L’islamologue suisse actuellement en détention à Fleury-Mérogis à la suite de plaintes pour viols déposées par deux femmes, ne s’était jusqu’ici que très peu exprimé dans les médias. Le site d'information Muslim Post s’est procuré une vidéo enregistrée à la mi-novembre dans laquelle Tariq Ramadan s’est filmé face caméra pour livrer sa version de l’affaire et ses réactions sur la période qu’il traverse.
D’un ton calme, Tariq Ramadan articule son discours en trois parties. Tout d’abord, il estime être victime d’un «lynchage médiatique». «On m’accuse des pires agissements, en fait on m’accuse de crimes puisqu’il s’agit de viols», constate-t-il. «Je suis totalement innocent de ce dont on m’accuse mais je ne vais pas rentrer dans la surenchère médiatique», explique-t-il au sujet du silence qu'il avait jusqu'alors observé.
Le Suisse assure toutefois faire confiance au «temps de la justice», et pense qu’au fil des procédures, il sera établi «qui a dit la vérité, qui a menti».
Tariq Ramadan met en question la crédibilité des accusatrices
Il part ensuite dans une diatribe contre ses détracteurs, les médias et politiques : «Je ne pense pas qu’il s’agisse d’un complot. C’est dans le climat de l’affaire Weinstein, une femme qui tout à coup livre un nom. Et puis ceux qui m’ont toujours eu dans le viseur, ceux dont j’étais l’ennemi y ont vu une aubaine extraordinaire et s’y sont jetés tête baissée en pensant "on va le finir".»
On a voulu donner une image de ma personne qui était celle d’un fou
Il blâme les journalistes qui n’auraient pas enquêté sur ses deux accusatrices, l'ancienne salafiste Henda Ayari et une femme handicapée que la presse a affublée du prénom de «Christel». Il accuse la première d’avoir fait trois dépositions aux versions différentes et de ne pas être une personne crédible. Au sujet de la seconde, il dénonce le caractère invraisemblable et illogique des agissements décrits.
«On a voulu donner une image de ma personne qui était celle d’un fou, de quelqu’un de totalement déséquilibré», remarque-t-il. Mais, argumente-t-il avec ironie, il l’aurait été seulement deux fois et juste en France. Or depuis cette vidéo, une troisième femme a porté plainte en France. Et dans le monde anglo-saxon, une Américaine vivant au Koweït a fait de même à Washington, resserrant l’étau autour de l'islamologue.
Déplacer la question de l'islam sur l’affaire Ramadan
Dans sa vidéo, Tariq Ramadan se plaint également du fait que le scandale ait induit une remise en question de l'islam, que ses détracteurs amalgameraient avec ses propres agissements. Il en profite pour fustiger la récupération qui a selon lui été faite de cette affaire par des hommes politiques comme Manuel Valls, qui ont été de tout temps contre lui.
Je continuerai à défendre mes idées car c’est une question de message et d’un engagement
Tariq Ramadan conclut en invitant ses soutiens à ne pas insulter autrui et à l'apaisement. Il réclame «un débat de fond sérieux et responsable». Il continuera à défendre ses idées «car c’est une question de message et d’un engagement»et assure qu’il persistera dans «la défense des femmes, la défense de leurs droits, l’égalité sociale, la lutte contre la violence, […] et le droit de porter plainte quand il y a harcèlement ou viol». Pour finir, il prêche pour le vivre-ensemble, quelles que soient les idées ou orientations religieuses.
Le théologien a été mis en examen le 2 février pour viols, après le dépôt de plainte de deux femmes fin octobre qui a débouché sur une information judiciaire. Tariq Ramadan avait invoqué son état de santé pour contester cette détention, qui a été confirmée par la cour d'appel de Paris fin février sur la base d'une première expertise médicale. Une seconde sera menée avant la fin mars.

- [ENREGISTREMENTS DU CORPUS]:
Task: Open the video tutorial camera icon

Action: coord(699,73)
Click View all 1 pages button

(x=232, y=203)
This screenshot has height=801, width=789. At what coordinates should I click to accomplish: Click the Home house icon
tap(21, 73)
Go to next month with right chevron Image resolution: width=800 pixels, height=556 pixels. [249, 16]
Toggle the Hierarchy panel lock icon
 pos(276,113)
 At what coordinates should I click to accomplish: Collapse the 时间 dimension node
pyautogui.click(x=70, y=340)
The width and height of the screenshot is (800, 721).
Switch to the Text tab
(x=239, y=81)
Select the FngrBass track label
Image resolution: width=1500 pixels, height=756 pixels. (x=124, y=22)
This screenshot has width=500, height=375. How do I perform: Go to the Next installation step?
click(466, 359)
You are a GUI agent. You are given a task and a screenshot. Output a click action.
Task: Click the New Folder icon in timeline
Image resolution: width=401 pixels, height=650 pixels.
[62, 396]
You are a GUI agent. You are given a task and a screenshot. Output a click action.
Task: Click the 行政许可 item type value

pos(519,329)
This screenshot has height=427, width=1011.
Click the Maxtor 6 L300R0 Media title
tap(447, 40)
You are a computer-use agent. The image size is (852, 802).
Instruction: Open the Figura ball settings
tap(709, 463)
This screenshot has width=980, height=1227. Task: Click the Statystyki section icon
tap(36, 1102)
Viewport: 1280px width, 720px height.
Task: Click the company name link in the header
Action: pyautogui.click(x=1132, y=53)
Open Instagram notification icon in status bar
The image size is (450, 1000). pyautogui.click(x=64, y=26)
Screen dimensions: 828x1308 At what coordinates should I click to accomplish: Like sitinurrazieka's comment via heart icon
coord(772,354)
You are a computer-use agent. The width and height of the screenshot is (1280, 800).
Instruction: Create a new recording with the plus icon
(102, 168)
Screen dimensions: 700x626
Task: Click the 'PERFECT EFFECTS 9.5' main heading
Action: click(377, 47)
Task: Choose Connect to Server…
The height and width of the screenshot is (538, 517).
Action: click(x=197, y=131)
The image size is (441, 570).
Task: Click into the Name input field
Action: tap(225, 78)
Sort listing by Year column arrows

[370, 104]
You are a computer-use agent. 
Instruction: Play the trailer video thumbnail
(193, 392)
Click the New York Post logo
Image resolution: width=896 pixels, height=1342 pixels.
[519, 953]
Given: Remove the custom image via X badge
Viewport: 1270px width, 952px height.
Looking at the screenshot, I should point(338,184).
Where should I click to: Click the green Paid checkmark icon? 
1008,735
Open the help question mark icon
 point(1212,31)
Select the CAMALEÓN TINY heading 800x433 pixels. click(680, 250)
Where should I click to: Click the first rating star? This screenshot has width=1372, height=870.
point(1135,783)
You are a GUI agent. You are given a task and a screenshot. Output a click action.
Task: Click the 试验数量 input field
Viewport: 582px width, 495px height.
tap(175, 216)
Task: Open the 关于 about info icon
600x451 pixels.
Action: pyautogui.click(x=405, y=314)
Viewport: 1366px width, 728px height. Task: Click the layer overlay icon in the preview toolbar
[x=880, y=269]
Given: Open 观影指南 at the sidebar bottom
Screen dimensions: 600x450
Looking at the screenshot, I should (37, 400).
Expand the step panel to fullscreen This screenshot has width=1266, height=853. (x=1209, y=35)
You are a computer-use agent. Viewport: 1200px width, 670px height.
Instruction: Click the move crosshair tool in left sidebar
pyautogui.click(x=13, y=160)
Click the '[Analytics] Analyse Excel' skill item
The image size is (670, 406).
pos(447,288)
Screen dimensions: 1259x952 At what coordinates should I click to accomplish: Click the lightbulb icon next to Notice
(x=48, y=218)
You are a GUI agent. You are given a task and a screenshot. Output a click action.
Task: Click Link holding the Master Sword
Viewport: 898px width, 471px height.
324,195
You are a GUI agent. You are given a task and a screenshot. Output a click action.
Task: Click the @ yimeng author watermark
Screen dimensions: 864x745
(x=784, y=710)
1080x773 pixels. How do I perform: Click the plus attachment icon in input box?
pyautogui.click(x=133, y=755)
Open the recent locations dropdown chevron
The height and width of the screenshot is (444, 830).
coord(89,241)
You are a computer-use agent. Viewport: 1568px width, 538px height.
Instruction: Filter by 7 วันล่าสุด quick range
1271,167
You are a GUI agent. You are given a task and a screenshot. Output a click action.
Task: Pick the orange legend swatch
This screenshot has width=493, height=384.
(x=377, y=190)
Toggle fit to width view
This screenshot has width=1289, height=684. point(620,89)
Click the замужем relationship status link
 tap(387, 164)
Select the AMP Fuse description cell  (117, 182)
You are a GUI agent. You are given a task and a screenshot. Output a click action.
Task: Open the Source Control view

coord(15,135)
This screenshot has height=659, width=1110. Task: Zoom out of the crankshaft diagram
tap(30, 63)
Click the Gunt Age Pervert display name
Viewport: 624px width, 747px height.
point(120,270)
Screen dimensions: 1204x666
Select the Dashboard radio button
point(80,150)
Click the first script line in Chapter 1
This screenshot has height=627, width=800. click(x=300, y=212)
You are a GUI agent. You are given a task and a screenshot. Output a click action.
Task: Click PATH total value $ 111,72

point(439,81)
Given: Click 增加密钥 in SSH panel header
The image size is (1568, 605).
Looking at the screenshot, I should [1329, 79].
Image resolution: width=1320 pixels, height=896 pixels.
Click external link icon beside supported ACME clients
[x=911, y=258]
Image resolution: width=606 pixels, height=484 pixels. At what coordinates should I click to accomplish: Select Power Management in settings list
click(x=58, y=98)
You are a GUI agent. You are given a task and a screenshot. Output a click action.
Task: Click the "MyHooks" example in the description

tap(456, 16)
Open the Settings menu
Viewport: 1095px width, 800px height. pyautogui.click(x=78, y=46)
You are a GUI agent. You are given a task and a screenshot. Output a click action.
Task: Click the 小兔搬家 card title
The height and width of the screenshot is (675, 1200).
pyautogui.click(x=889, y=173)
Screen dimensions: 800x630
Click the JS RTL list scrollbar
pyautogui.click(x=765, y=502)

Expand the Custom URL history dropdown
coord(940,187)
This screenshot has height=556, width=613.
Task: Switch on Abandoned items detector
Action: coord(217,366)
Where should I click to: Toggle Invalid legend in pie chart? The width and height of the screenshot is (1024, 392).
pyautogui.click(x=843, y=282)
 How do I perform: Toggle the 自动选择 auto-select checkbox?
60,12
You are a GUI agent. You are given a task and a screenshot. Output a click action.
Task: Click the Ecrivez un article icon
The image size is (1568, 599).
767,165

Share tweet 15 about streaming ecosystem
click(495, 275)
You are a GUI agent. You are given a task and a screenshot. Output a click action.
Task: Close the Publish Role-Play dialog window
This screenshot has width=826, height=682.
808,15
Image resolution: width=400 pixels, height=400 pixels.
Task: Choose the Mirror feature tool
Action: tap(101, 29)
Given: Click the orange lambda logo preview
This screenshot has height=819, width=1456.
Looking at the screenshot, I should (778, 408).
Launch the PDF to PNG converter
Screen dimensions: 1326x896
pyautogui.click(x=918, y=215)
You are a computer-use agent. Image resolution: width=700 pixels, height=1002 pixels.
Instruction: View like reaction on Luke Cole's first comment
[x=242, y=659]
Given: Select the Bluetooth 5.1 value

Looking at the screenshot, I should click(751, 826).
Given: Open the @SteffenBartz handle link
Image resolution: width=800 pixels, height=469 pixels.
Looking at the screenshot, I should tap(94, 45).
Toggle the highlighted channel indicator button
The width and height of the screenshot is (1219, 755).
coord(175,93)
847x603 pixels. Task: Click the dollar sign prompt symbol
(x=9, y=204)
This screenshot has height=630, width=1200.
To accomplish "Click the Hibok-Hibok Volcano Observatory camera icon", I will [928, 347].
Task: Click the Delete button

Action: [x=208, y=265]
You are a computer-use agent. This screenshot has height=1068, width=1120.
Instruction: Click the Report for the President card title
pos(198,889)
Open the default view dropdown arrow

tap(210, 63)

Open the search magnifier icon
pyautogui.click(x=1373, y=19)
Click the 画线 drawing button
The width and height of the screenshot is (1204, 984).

- [TRAVAIL À RÉALISER]:
- 1) Citez le passage du texte fourni qui commence par « Déplacer la question » et se poursuit jusqu'à « temps contre lui. ».
- 2) Indiquez si chacun des énoncés suivants est conforme au texte fourni, en répondant par oui ou par non et en citant les mots du texte qui tranchent : (a) Tariq Ramadan s'est lui-même filmé face caméra dans la vidéo. (b) Tariq Ramadan affirme être la cible d'un complot. (c) La cour d'appel de Paris a confirmé sa détention fin février.

- [RÉPONSES PAR TÂCHE]:
- 1)
Déplacer la question de l'islam sur l’affaire Ramadan
Dans sa vidéo, Tariq Ramadan se plaint également du fait que le scandale ait induit une remise en question de l'islam, que ses détracteurs amalgameraient avec ses propres agissements. Il en profite pour fustiger la récupération qui a selon lui été faite de cette affaire par des hommes politiques comme Manuel Valls, qui ont été de tout temps contre lui.

- 2)
(a) Oui : « Tariq Ramadan s’est filmé face caméra pour livrer sa version de l’affaire ».
(b) Non : « Je ne pense pas qu’il s’agisse d’un complot. »
(c) Oui : « qui a été confirmée par la cour d'appel de Paris fin février ».